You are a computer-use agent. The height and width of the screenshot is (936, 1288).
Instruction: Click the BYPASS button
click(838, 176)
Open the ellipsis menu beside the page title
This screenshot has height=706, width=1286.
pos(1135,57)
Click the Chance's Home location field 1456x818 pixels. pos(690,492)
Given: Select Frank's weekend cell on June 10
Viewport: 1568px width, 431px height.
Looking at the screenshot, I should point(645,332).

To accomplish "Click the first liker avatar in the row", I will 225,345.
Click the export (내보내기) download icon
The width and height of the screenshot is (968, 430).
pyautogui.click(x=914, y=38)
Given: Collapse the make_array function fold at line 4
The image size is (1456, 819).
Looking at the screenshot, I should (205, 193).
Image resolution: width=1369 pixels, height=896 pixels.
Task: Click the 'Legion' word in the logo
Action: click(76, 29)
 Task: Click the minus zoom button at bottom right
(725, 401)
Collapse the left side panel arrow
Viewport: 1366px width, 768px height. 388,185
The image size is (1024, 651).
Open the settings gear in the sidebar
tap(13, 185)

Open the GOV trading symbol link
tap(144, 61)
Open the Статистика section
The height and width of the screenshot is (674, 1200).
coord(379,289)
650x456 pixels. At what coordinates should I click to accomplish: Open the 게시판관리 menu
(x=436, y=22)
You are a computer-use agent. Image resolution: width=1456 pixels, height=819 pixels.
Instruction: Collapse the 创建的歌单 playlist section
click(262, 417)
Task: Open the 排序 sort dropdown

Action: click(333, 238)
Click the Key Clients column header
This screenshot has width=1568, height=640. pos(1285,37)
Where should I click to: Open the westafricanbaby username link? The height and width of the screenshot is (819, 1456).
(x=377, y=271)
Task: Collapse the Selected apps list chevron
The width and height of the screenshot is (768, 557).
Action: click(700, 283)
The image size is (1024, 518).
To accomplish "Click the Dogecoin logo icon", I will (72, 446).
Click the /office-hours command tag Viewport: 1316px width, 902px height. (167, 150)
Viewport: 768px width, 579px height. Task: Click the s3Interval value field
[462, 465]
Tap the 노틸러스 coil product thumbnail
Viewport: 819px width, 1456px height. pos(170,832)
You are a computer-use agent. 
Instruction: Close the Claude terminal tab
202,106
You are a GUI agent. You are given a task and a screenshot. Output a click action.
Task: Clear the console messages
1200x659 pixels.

### What to produce
Reproduce all of the data above verbatim, line by line.

### The answer
You are a computer-use agent. The height and width of the screenshot is (936, 1288).
Instruction: Click the BYPASS button
click(838, 176)
Open the ellipsis menu beside the page title
This screenshot has height=706, width=1286.
pos(1135,57)
Click the Chance's Home location field 1456x818 pixels. pos(690,492)
Given: Select Frank's weekend cell on June 10
Viewport: 1568px width, 431px height.
Looking at the screenshot, I should point(645,332).

To accomplish "Click the first liker avatar in the row", I will 225,345.
Click the export (내보내기) download icon
The width and height of the screenshot is (968, 430).
pyautogui.click(x=914, y=38)
Given: Collapse the make_array function fold at line 4
The image size is (1456, 819).
Looking at the screenshot, I should (205, 193).
Image resolution: width=1369 pixels, height=896 pixels.
Task: Click the 'Legion' word in the logo
Action: click(76, 29)
 Task: Click the minus zoom button at bottom right
(725, 401)
Collapse the left side panel arrow
Viewport: 1366px width, 768px height. 388,185
The image size is (1024, 651).
Open the settings gear in the sidebar
tap(13, 185)

Open the GOV trading symbol link
tap(144, 61)
Open the Статистика section
The height and width of the screenshot is (674, 1200).
coord(379,289)
650x456 pixels. At what coordinates should I click to accomplish: Open the 게시판관리 menu
(x=436, y=22)
You are a computer-use agent. Image resolution: width=1456 pixels, height=819 pixels.
Instruction: Collapse the 创建的歌单 playlist section
click(262, 417)
Task: Open the 排序 sort dropdown

Action: click(333, 238)
Click the Key Clients column header
This screenshot has width=1568, height=640. pos(1285,37)
Where should I click to: Open the westafricanbaby username link? The height and width of the screenshot is (819, 1456).
(x=377, y=271)
Task: Collapse the Selected apps list chevron
The width and height of the screenshot is (768, 557).
Action: click(700, 283)
The image size is (1024, 518).
To accomplish "Click the Dogecoin logo icon", I will (72, 446).
Click the /office-hours command tag Viewport: 1316px width, 902px height. (167, 150)
Viewport: 768px width, 579px height. Task: Click the s3Interval value field
[462, 465]
Tap the 노틸러스 coil product thumbnail
Viewport: 819px width, 1456px height. pos(170,832)
You are a computer-use agent. 
Instruction: Close the Claude terminal tab
202,106
You are a GUI agent. You are given a task and a screenshot. Output a click action.
Task: Clear the console messages
1200x659 pixels.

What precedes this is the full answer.